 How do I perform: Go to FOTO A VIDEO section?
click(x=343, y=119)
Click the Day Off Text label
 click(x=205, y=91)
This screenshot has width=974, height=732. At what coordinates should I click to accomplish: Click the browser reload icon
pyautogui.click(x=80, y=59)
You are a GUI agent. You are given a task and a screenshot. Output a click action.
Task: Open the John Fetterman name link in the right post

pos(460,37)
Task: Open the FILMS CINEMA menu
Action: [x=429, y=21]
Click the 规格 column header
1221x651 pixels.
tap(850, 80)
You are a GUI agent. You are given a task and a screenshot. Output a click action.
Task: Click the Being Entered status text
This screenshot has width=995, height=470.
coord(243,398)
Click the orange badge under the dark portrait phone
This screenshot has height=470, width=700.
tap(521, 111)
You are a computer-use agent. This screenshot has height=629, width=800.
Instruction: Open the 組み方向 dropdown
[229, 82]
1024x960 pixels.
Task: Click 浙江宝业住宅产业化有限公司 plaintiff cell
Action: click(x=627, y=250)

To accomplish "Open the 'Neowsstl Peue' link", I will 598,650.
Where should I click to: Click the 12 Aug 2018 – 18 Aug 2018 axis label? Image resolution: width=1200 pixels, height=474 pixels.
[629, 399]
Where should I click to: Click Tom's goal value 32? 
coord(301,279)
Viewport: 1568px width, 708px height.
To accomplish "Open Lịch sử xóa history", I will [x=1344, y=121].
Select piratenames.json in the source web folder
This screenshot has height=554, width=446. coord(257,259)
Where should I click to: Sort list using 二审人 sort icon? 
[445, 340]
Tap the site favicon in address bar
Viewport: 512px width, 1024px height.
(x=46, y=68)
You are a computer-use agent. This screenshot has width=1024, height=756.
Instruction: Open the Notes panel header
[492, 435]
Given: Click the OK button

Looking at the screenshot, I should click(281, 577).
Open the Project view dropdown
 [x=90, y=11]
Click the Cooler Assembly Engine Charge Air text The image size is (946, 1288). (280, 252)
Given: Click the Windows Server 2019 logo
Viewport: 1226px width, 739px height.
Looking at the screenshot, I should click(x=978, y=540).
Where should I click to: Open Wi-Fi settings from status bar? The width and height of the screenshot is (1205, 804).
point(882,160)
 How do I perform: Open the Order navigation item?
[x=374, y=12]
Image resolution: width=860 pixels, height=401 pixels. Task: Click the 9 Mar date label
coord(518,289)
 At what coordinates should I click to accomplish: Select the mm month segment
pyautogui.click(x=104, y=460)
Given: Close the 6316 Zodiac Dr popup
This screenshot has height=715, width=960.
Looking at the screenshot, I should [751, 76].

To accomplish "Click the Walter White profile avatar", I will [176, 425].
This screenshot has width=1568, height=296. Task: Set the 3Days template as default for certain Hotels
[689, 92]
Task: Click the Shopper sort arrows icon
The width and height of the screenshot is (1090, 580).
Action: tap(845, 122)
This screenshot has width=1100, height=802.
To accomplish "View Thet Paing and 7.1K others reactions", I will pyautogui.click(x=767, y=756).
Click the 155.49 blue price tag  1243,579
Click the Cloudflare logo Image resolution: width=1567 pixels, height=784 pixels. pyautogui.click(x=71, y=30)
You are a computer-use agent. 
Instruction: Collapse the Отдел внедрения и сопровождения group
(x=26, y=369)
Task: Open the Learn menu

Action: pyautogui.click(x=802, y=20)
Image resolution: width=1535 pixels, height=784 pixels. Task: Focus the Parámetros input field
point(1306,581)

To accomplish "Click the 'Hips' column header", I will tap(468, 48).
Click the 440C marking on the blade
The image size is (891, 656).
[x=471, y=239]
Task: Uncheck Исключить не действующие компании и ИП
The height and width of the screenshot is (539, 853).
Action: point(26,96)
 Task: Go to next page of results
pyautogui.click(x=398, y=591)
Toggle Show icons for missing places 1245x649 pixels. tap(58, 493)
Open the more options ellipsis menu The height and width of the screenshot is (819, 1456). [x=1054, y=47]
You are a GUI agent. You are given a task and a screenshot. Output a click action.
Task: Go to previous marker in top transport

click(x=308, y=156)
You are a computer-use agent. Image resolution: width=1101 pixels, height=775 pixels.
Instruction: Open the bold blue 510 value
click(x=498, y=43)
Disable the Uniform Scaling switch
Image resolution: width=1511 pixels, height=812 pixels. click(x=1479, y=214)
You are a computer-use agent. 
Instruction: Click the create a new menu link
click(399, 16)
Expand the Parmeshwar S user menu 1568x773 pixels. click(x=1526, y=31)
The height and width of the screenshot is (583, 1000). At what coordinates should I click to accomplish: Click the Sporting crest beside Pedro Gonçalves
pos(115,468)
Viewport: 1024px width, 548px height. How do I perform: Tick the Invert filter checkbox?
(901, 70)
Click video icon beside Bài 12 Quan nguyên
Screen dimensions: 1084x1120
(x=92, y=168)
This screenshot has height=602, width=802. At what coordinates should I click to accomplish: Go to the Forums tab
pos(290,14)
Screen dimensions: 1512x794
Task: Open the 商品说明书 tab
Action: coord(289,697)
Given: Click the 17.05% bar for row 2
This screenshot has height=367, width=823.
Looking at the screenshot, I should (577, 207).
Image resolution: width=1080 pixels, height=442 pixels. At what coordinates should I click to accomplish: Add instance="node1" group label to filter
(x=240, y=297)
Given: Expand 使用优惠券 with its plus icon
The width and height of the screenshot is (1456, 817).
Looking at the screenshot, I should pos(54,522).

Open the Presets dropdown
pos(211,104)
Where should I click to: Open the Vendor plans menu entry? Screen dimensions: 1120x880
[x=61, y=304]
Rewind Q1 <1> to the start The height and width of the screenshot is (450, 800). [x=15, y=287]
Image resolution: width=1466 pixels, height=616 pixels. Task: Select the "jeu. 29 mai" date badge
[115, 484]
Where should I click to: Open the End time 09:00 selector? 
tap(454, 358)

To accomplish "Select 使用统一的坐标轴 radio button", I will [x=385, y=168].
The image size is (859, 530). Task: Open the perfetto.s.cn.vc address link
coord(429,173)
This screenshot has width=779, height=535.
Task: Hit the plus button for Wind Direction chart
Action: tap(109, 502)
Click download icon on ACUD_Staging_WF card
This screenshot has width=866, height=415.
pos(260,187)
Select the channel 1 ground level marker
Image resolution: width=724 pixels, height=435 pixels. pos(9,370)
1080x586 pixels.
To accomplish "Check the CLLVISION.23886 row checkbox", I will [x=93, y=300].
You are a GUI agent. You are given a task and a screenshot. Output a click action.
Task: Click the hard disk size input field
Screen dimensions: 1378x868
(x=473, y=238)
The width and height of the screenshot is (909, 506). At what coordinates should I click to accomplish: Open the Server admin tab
········
AIM OF THE TASK -> Print, please, the lines from the first line of the material through the line that contains "has width=1024, height=756.", exactly as written and with nothing added.

ANSWER BOX ->
 How do I perform: Go to FOTO A VIDEO section?
click(x=343, y=119)
Click the Day Off Text label
 click(x=205, y=91)
This screenshot has width=974, height=732. At what coordinates should I click to accomplish: Click the browser reload icon
pyautogui.click(x=80, y=59)
You are a GUI agent. You are given a task and a screenshot. Output a click action.
Task: Open the John Fetterman name link in the right post

pos(460,37)
Task: Open the FILMS CINEMA menu
Action: [x=429, y=21]
Click the 规格 column header
1221x651 pixels.
tap(850, 80)
You are a GUI agent. You are given a task and a screenshot. Output a click action.
Task: Click the Being Entered status text
This screenshot has width=995, height=470.
coord(243,398)
Click the orange badge under the dark portrait phone
This screenshot has height=470, width=700.
tap(521, 111)
You are a computer-use agent. This screenshot has height=629, width=800.
Instruction: Open the 組み方向 dropdown
[229, 82]
1024x960 pixels.
Task: Click 浙江宝业住宅产业化有限公司 plaintiff cell
Action: click(x=627, y=250)

To accomplish "Open the 'Neowsstl Peue' link", I will 598,650.
Where should I click to: Click the 12 Aug 2018 – 18 Aug 2018 axis label? Image resolution: width=1200 pixels, height=474 pixels.
[629, 399]
Where should I click to: Click Tom's goal value 32? 
coord(301,279)
Viewport: 1568px width, 708px height.
To accomplish "Open Lịch sử xóa history", I will [x=1344, y=121].
Select piratenames.json in the source web folder
This screenshot has height=554, width=446. coord(257,259)
Where should I click to: Sort list using 二审人 sort icon? 
[445, 340]
Tap the site favicon in address bar
Viewport: 512px width, 1024px height.
(x=46, y=68)
You are a computer-use agent. This screenshot has width=1024, height=756.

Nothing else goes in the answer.